**** Records

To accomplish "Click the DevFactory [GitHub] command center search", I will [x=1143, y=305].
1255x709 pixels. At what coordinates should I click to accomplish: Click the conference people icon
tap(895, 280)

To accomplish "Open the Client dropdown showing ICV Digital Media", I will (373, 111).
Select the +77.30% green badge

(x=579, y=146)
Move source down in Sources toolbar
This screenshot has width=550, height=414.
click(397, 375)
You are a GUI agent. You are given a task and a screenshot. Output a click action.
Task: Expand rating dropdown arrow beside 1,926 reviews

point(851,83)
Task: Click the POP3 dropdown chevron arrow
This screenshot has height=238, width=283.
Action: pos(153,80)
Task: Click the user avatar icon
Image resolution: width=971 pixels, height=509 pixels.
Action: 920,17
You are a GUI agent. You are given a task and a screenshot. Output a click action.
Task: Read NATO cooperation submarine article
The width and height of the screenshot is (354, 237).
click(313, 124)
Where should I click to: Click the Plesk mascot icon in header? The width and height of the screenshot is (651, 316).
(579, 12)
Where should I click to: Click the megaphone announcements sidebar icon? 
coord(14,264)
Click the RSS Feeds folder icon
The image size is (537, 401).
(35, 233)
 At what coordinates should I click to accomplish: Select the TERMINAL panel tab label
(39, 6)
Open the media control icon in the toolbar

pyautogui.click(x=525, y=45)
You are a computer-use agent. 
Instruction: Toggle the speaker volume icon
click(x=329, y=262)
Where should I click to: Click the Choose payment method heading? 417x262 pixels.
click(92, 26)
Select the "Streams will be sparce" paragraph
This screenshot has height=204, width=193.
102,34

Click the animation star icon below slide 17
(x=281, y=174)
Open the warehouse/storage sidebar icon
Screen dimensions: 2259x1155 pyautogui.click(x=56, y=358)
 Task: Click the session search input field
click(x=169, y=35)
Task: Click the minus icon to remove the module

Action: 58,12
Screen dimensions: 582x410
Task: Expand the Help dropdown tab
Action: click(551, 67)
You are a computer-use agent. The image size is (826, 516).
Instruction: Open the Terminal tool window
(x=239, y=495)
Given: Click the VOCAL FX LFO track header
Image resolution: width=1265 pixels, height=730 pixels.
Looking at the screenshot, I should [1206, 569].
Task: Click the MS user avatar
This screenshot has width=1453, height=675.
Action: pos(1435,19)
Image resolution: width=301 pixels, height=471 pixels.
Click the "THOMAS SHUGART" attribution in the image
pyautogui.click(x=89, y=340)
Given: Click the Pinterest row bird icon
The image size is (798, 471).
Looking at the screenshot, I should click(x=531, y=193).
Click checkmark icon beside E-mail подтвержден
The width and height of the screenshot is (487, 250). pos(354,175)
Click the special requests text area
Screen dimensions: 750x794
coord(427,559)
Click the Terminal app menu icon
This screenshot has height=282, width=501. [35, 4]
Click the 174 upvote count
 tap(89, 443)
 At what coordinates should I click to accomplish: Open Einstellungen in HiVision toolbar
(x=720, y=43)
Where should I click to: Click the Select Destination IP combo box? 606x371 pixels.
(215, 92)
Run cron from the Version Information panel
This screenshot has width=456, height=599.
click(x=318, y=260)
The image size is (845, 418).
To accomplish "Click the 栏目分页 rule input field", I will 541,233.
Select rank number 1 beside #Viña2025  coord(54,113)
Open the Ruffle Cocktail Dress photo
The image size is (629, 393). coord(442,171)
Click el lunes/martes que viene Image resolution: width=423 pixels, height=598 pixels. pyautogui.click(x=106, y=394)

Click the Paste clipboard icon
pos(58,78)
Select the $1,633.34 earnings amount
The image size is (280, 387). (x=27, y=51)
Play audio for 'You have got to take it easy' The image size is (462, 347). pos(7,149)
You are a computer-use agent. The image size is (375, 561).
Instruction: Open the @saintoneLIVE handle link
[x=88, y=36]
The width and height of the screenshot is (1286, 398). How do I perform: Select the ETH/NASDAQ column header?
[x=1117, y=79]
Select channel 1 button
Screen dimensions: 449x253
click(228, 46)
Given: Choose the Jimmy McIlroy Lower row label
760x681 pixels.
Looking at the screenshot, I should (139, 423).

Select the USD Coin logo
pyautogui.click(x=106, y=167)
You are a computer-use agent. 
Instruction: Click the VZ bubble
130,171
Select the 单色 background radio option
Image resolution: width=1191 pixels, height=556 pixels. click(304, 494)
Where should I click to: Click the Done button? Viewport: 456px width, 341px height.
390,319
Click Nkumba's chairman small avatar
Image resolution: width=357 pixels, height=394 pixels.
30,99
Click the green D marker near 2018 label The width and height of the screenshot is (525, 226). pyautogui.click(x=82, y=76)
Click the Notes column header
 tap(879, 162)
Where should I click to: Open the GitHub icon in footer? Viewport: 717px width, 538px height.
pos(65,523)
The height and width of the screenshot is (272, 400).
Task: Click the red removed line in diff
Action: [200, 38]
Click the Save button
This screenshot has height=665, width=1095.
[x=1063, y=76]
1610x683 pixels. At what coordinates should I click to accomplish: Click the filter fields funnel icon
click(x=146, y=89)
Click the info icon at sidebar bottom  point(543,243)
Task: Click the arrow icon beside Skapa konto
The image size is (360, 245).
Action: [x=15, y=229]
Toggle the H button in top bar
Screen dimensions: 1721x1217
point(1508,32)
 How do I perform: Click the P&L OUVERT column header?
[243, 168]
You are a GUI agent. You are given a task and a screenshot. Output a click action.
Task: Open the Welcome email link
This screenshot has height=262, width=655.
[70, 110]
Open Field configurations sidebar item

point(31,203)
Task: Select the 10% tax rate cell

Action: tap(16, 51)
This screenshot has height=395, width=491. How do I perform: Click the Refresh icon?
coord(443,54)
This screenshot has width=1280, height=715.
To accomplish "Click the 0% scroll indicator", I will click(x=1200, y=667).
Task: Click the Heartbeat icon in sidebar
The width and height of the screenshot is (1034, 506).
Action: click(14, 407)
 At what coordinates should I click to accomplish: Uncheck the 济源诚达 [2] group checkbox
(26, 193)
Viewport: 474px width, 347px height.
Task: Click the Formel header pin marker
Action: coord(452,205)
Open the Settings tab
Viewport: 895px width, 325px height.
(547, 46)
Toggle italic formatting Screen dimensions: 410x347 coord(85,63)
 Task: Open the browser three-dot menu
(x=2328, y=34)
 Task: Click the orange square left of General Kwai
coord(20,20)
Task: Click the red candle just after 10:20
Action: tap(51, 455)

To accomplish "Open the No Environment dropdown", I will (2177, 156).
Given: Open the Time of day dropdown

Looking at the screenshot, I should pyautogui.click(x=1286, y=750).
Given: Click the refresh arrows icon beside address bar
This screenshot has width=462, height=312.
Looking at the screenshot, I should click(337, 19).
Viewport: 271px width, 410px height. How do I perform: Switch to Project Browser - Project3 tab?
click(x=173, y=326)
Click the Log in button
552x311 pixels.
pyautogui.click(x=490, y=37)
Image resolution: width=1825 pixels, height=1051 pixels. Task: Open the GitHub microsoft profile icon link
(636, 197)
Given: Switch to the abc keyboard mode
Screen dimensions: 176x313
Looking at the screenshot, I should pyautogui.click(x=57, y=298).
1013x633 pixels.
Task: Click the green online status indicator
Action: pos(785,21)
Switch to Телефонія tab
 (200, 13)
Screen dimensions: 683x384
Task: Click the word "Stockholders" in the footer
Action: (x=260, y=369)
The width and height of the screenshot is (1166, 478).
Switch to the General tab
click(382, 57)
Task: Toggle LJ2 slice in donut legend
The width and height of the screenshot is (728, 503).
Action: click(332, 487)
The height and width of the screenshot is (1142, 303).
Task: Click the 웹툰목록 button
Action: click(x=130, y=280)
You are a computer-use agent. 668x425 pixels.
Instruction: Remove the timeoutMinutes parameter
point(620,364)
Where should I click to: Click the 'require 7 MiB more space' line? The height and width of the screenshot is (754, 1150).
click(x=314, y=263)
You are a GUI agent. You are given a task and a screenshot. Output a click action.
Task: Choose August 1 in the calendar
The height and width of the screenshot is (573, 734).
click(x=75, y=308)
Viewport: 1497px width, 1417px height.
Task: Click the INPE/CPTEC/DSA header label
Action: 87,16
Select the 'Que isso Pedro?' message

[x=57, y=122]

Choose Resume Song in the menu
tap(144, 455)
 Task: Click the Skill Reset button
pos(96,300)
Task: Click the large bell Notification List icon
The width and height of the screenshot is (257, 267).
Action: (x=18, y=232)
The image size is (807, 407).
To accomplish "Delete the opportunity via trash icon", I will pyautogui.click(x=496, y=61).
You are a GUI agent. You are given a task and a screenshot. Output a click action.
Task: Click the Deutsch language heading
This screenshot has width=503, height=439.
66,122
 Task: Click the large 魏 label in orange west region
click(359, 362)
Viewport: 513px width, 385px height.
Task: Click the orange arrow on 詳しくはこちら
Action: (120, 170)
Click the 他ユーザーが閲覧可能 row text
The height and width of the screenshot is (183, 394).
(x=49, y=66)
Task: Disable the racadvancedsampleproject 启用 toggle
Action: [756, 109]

********

Task statement
Gather every line from the rows above that contains the string "computer", and copy each one out. Case counts.

Correct response
You are a computer-use agent. 
You are a computer-use agent. The image size is (826, 516).
You are a computer-use agent. The image size is (375, 561).
You are a computer-use agent. 
You are a computer-use agent. 668x425 pixels.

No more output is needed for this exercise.